• [Problem statement] Exactly as they appear, write the lines from the one containing "Given: Click the Mese column header" to the final line of the entries, leaving pictures out.

Source material Block Start

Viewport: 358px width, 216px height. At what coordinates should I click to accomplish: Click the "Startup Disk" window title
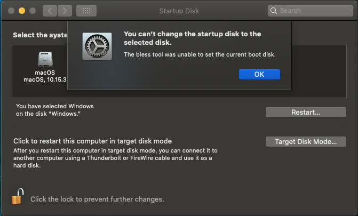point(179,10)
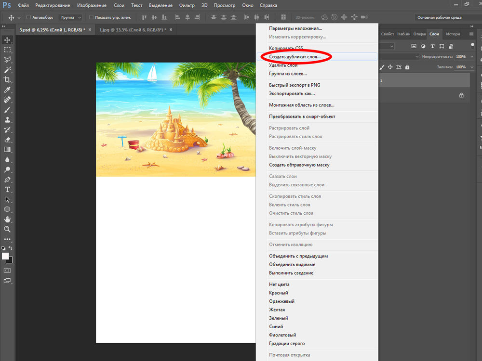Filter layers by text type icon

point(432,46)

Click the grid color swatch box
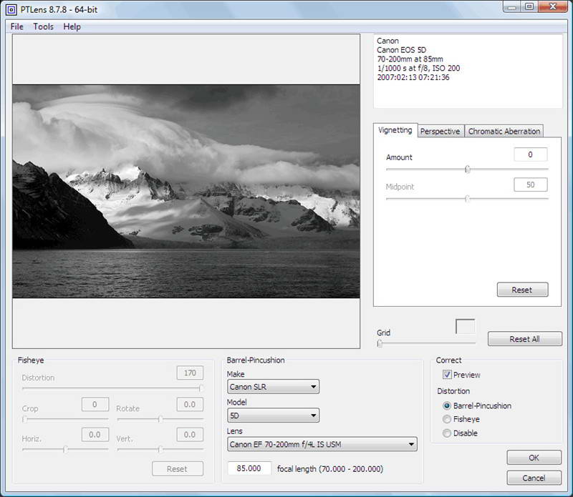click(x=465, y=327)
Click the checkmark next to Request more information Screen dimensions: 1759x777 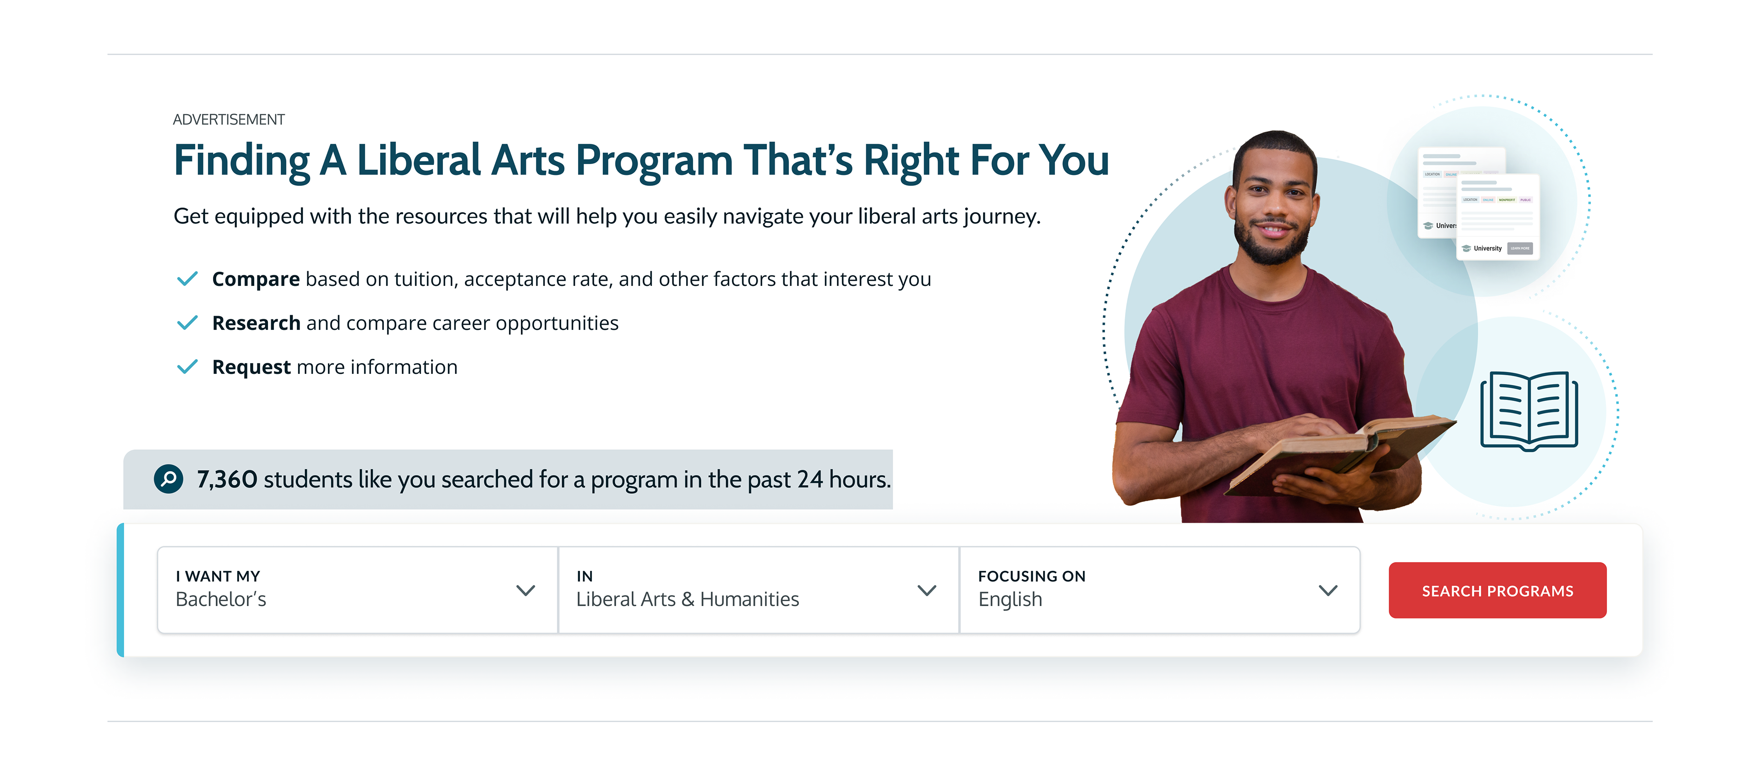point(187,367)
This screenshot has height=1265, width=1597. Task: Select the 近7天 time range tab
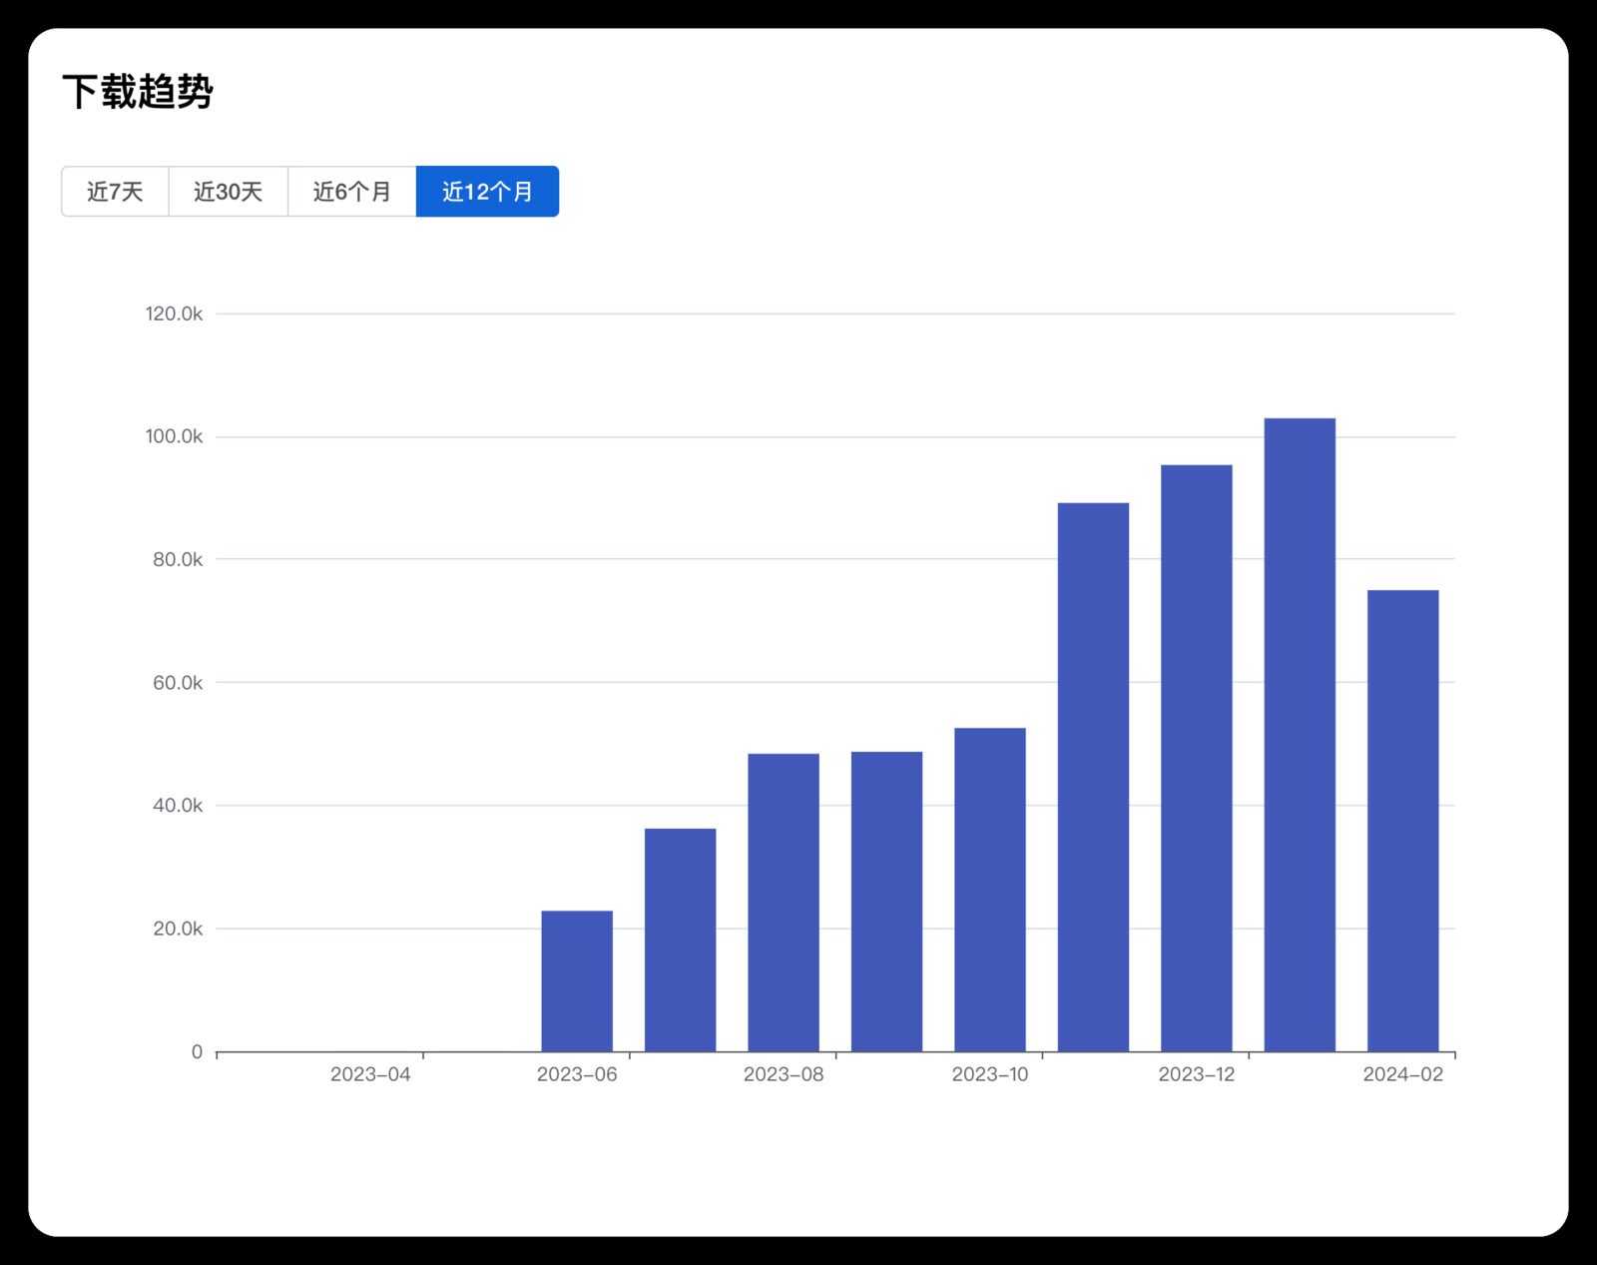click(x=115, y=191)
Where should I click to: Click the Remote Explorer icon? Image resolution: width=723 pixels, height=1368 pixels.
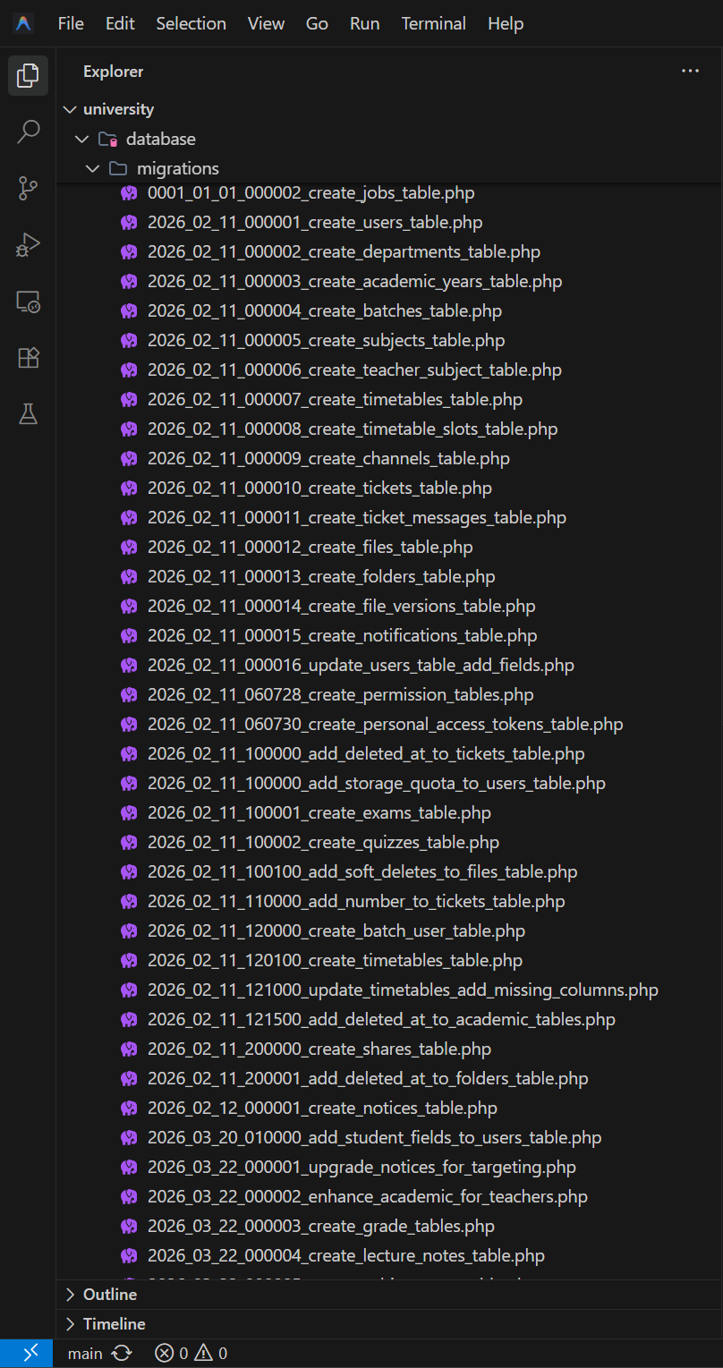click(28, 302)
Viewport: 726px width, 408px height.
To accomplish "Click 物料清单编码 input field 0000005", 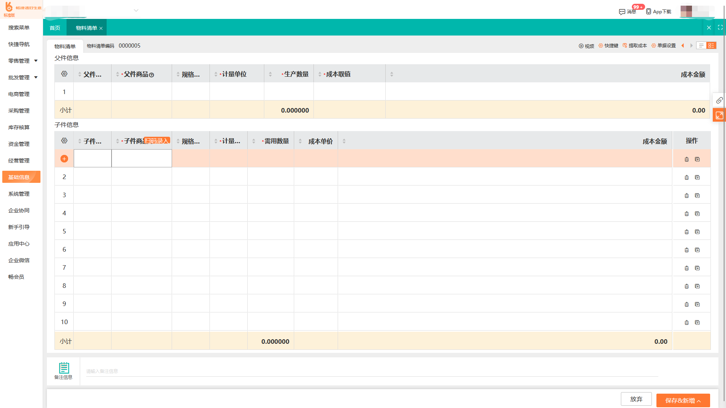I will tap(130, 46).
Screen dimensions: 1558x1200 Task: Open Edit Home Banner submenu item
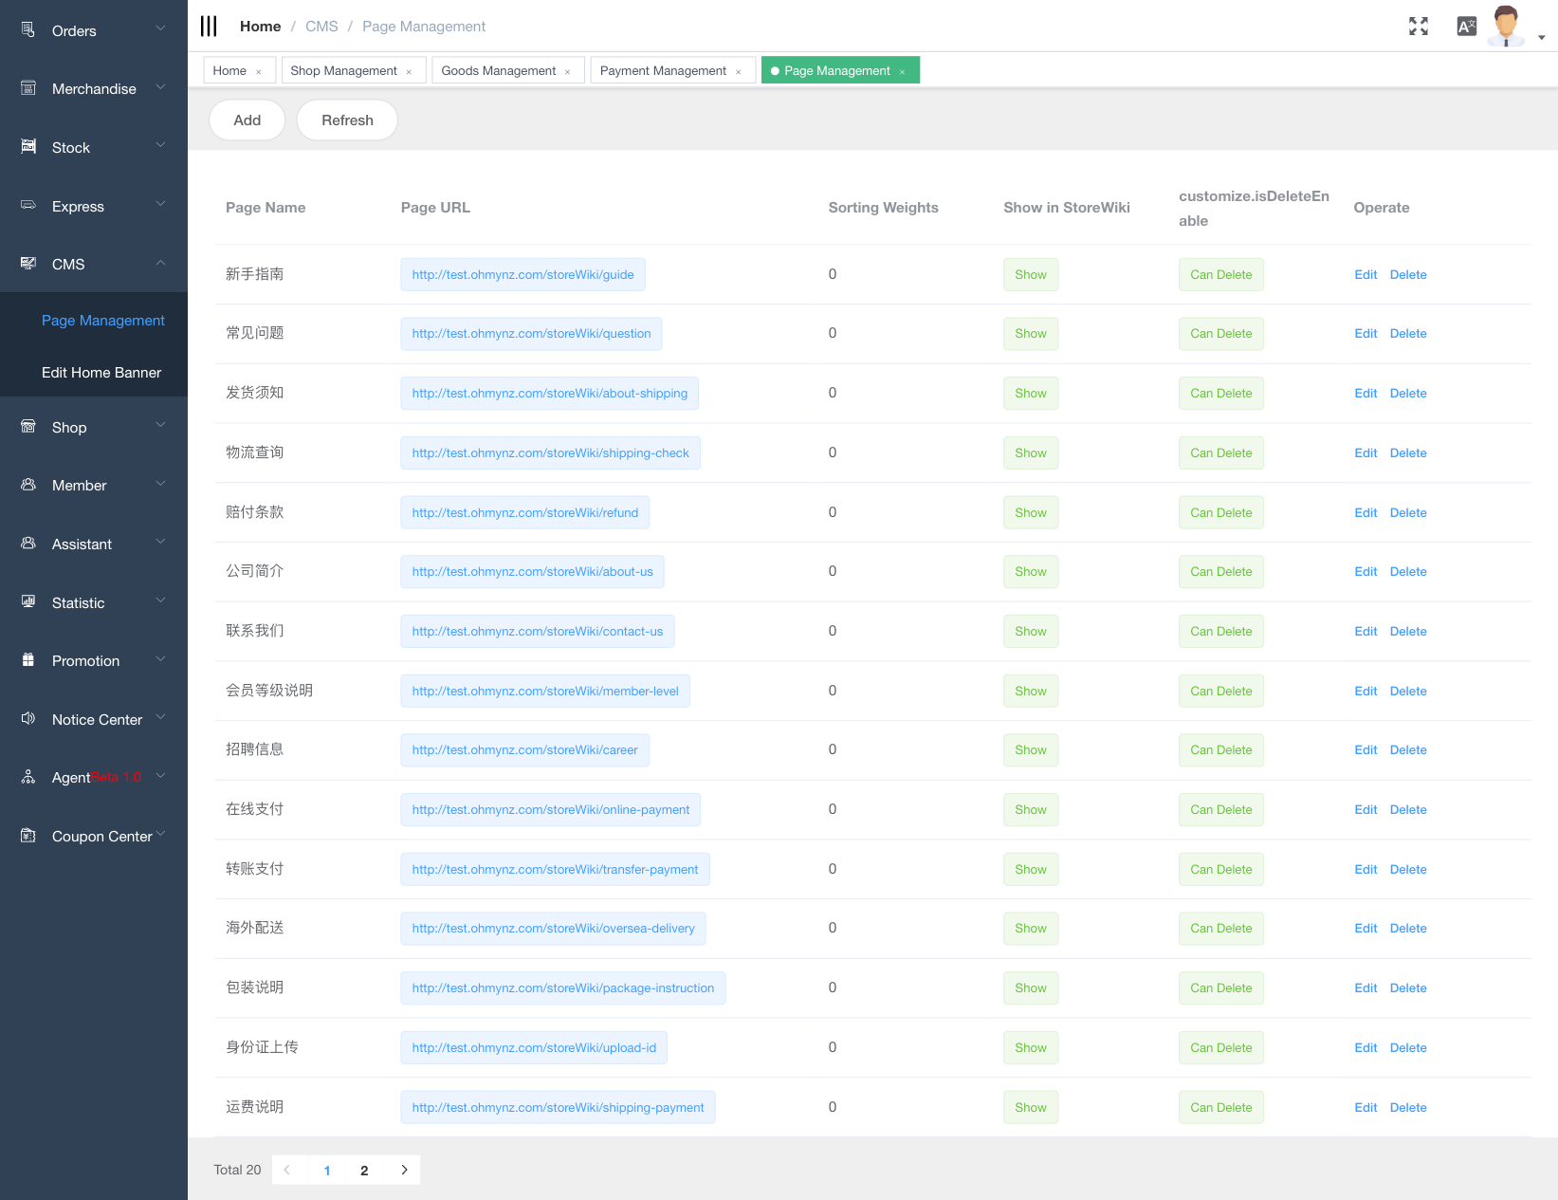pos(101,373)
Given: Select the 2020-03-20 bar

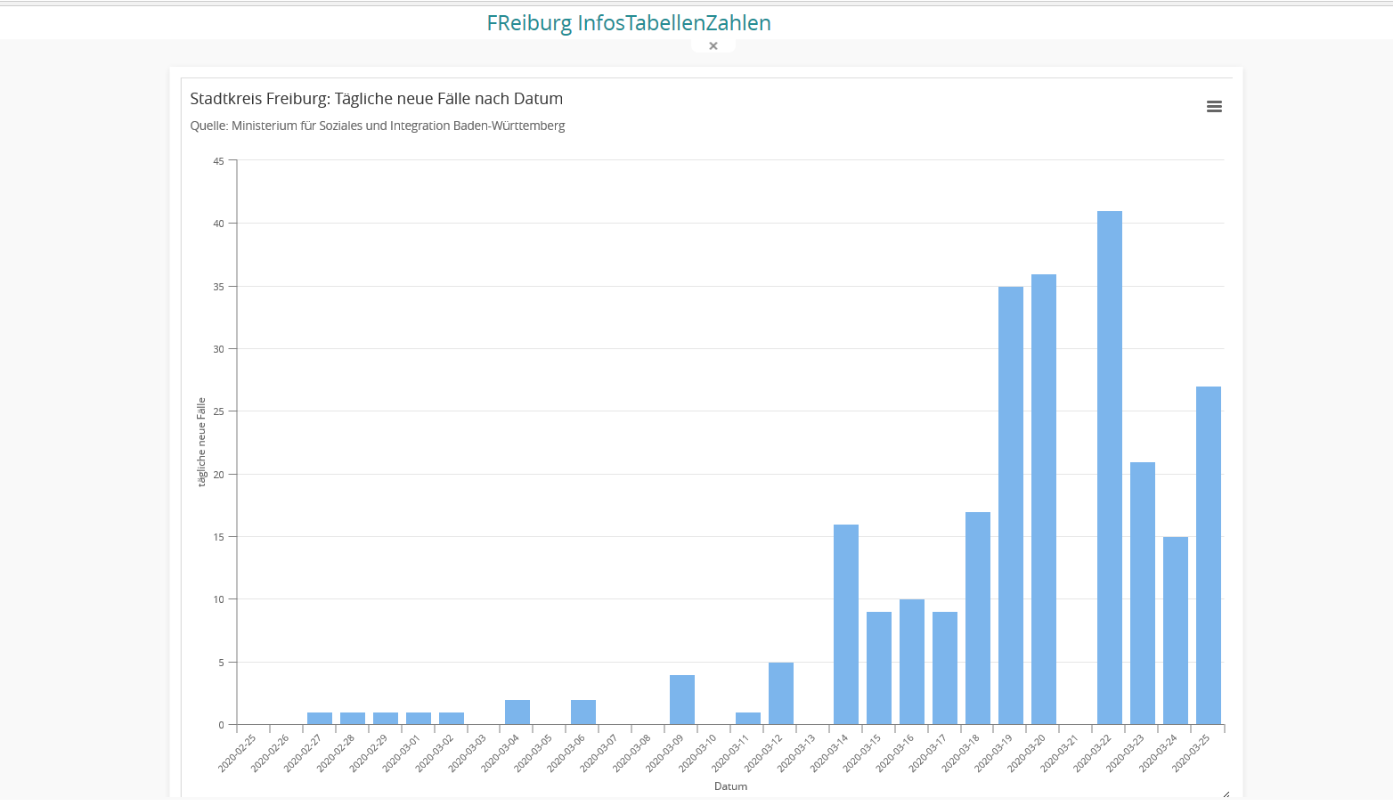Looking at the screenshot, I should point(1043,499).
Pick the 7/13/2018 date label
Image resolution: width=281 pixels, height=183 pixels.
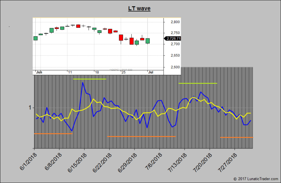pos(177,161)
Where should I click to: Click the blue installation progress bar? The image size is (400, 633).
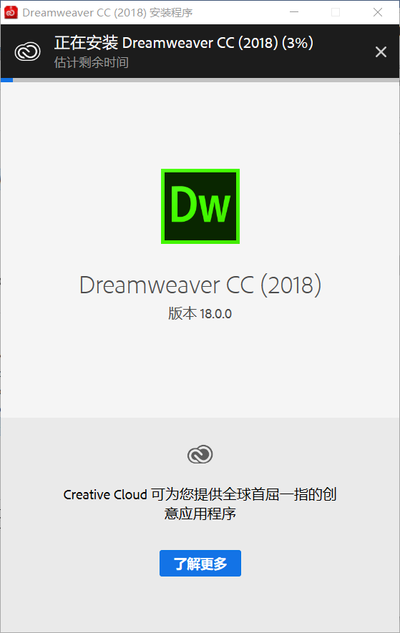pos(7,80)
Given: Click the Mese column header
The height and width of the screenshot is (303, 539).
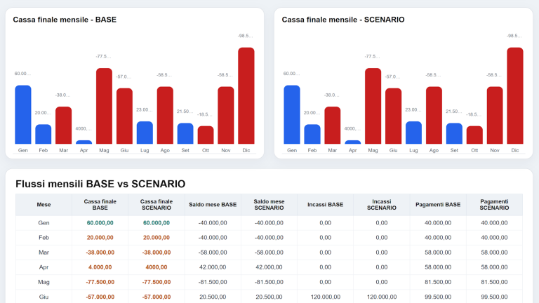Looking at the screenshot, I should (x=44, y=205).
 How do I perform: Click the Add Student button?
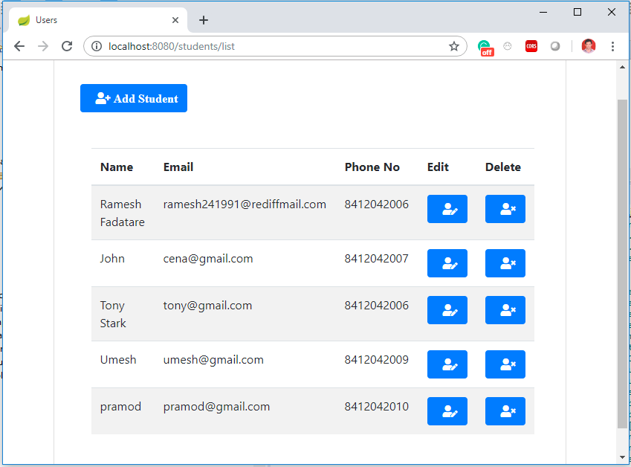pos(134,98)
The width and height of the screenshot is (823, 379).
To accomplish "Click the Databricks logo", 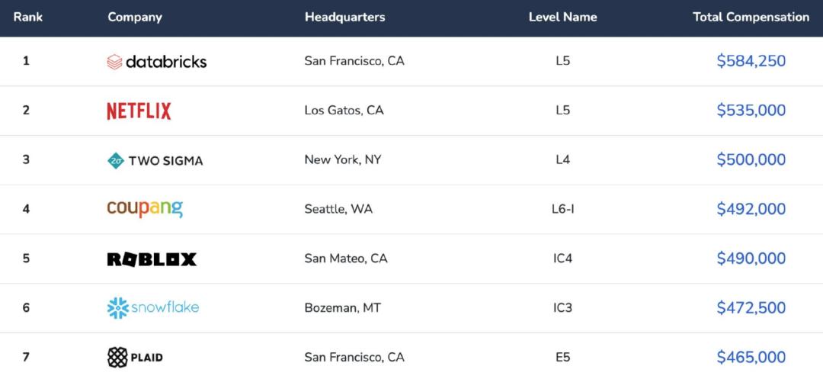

Source material Block End

• [Solution below]
Given: Click the Mese column header
The height and width of the screenshot is (303, 539).
Looking at the screenshot, I should (x=44, y=205).
 How do I perform: Click the Add Student button?
pos(134,98)
The width and height of the screenshot is (823, 379).
To accomplish "Click the Databricks logo", 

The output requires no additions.